The misunderstanding of code coverage

Code coverage is an important metric about your code and tests. And like any metric you have to understand the underlying assumptions and computations to understand the value of this metric to use it efficiently. So what is code coverage:

Code Coverage is the ratio of code that is covered by automatic tests.

This simple statement has already a lot of details. First code coverage is a ratio - meaning its value is always between 0% and 100% (or 0 and 1 if you fancy the simpler mathematically notation of a ratio). It is a ratio of an absolute amount of code, which is another measure by itself and has different ways to compute it. Since the amount of code is the underlying metric, it determines the semantics of code coverage, as i will discuss in this article here. Then there is the term covered which is also part of the name of this metric. Code that is covered is just code that is executed by tests - nothing more. And the last information of the above definition limits the applicability of the metric to automated tests - be it unit test, integration tests or system tests.

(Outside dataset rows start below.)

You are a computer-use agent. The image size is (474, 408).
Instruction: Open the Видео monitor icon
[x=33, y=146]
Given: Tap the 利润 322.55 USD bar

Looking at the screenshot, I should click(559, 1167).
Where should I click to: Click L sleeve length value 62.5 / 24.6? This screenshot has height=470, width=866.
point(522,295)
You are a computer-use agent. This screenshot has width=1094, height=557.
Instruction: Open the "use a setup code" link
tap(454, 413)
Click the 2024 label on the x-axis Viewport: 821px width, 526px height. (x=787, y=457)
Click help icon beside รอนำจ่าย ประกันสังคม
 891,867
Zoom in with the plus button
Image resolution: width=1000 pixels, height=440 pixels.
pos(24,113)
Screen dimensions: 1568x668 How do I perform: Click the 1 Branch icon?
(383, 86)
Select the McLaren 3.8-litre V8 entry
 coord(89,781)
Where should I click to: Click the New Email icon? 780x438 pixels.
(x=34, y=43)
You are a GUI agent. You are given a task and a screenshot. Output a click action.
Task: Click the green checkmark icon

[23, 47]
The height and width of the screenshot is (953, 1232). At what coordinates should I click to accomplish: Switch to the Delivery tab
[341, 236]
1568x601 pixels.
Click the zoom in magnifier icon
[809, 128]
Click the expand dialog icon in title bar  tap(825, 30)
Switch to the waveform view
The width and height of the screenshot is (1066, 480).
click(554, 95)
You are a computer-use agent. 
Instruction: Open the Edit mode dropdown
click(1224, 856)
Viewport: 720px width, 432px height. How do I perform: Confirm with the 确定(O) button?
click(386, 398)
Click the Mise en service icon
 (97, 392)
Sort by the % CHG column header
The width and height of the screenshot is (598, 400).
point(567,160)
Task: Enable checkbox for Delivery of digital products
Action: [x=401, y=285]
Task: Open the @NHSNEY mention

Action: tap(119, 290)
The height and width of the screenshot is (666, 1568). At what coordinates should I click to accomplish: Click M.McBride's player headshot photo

One could imagine that this metric could also characterize manual tests, but there is not convenient way of computing this metric in such a scenario.

How to determine the amount of code that could be covered?

This questions seems simple at first, but the answer to this question should be chosen carefully, since it has implications on the meaning of the derived value of code coverage. When talking code coverage there are two commonly used ways that are supported by most mature tools: line coverage - based on the lines of code - and branch coverage - based on the different execution branches of code. Other approaches are function coverage, edge coverage or condition coverage, but are seldom reported either because their limited usefulness or their are very close to the above mentioned coverage metrics. So in the following paragraph i will focus on the common two coverage metrics.

Line coverage describes the amount of lines of code that are covered by tests. And branch coverage describes the amount of possible execution branches covered by tests. And both these metrics tell you a similar message, since every branch is made up of lines of code. However branch coverage is the one you should care about more. Imagine the following simple one liner, which gets translated into several possible branches:

if (index % 3 && index % 5) return "FizzBuzz";

The execution branches here are index % 3 is false, index % 3 is true but index % 5 is false and index % 3 is true and index % 5 is true. You want all of them covered, because each branch can determine the behavior of your code. And it is just one line. Now imagine a single branch with lots of lines of code which gets tested, and an alternate much shorter branch which is not tested - usually this happens when testability of the alternate branch is not as good. In this case line coverage is still very high, while branch coverage is at 50%. On the other hand lines of code is not necessarily an indicator of how important the implemented behavior is - the missing branch could still be far more valuable for your software.

So my take here is that branch coverage is more sensitive to untested behavior and whenever you have the possibility to chose between the two go for branch coverage - it does not hurt to look at both when you have them.

An impressive example

If you want to delve deeper into the effect the different coverage metrics i recommend reading a bit about the testing philosophy of SQLite, which has become the most common used database system in the world, after they managed to get the right test coverage up.

How high?

Typically one wants to get test coverage as high as possible, ideally up to 100%. However there are some valid scenarios where 100% coverage is not feasible.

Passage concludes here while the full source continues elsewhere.